Solve the inequality. Express the solution as an interval or as the union of intervals. Mark the solution on a number line.$$3 x+5<\frac{1}{2}(4-x)$$

Answer

**step1 Eliminate the fraction by multiplying both sides**

To simplify the inequality and remove the fraction, multiply both sides of the inequality by the denominator of the fraction, which is 2. Remember to distribute the multiplication to all terms on both sides.

$$3x + 5 < \frac{1}{2}(4-x)$$

$$2 \times (3x + 5) < 2 \times \frac{1}{2}(4-x)$$

$$6x + 10 < 4 - x$$

**step2 Gather terms with x on one side**

To isolate the variable 'x', move all terms containing 'x' to one side of the inequality. Add 'x' to both sides of the inequality to bring the 'x' term from the right side to the left side.

$$6x + 10 + x < 4 - x + x$$

$$7x + 10 < 4$$

**step3 Gather constant terms on the other side**

Now, move all constant terms (numbers without 'x') to the other side of the inequality. Subtract 10 from both sides of the inequality to move the constant from the left side to the right side.

$$7x + 10 - 10 < 4 - 10$$

$$7x < -6$$

**step4 Isolate x**

Finally, isolate 'x' by dividing both sides of the inequality by the coefficient of 'x'. Since we are dividing by a positive number (7), the direction of the inequality sign remains unchanged.

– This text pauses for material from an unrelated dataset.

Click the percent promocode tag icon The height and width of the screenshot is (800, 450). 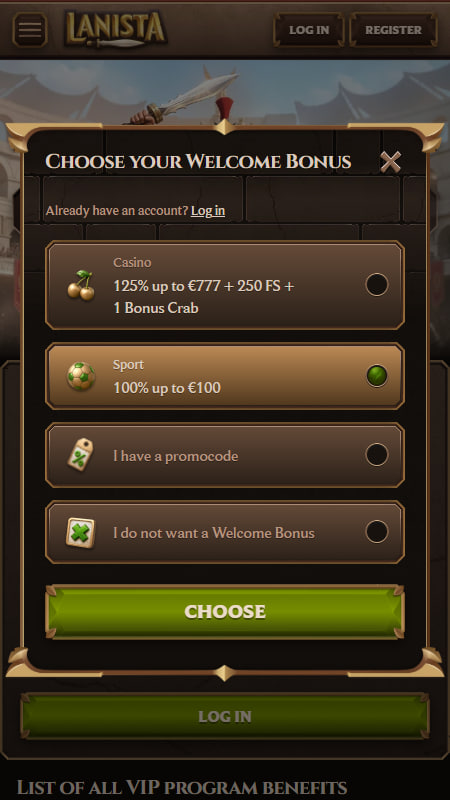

$$\frac{7x}{7} < \frac{-6}{7}$$

$$x < -\frac{6}{7}$$

**step5 Express the solution as an interval**

The solution indicates that 'x' can be any real number strictly less than $$-\frac{6}{7}$$. In interval notation, this is represented by an open interval extending from negative infinity up to, but not including, $$-\frac{6}{7}$$.

$$(-\infty, -\frac{6}{7})$$

**step6 Mark the solution on a number line**

To represent this solution on a number line, locate the point $$-\frac{6}{7}$$. Since 'x' is strictly less than $$-\frac{6}{7}$$ (not less than or equal to), place an open circle (or parenthesis) at $$-\frac{6}{7}$$. Then, draw a line or an arrow extending to the left from this open circle, indicating that all numbers to the left of $$-\frac{6}{7}$$ are part of the solution set.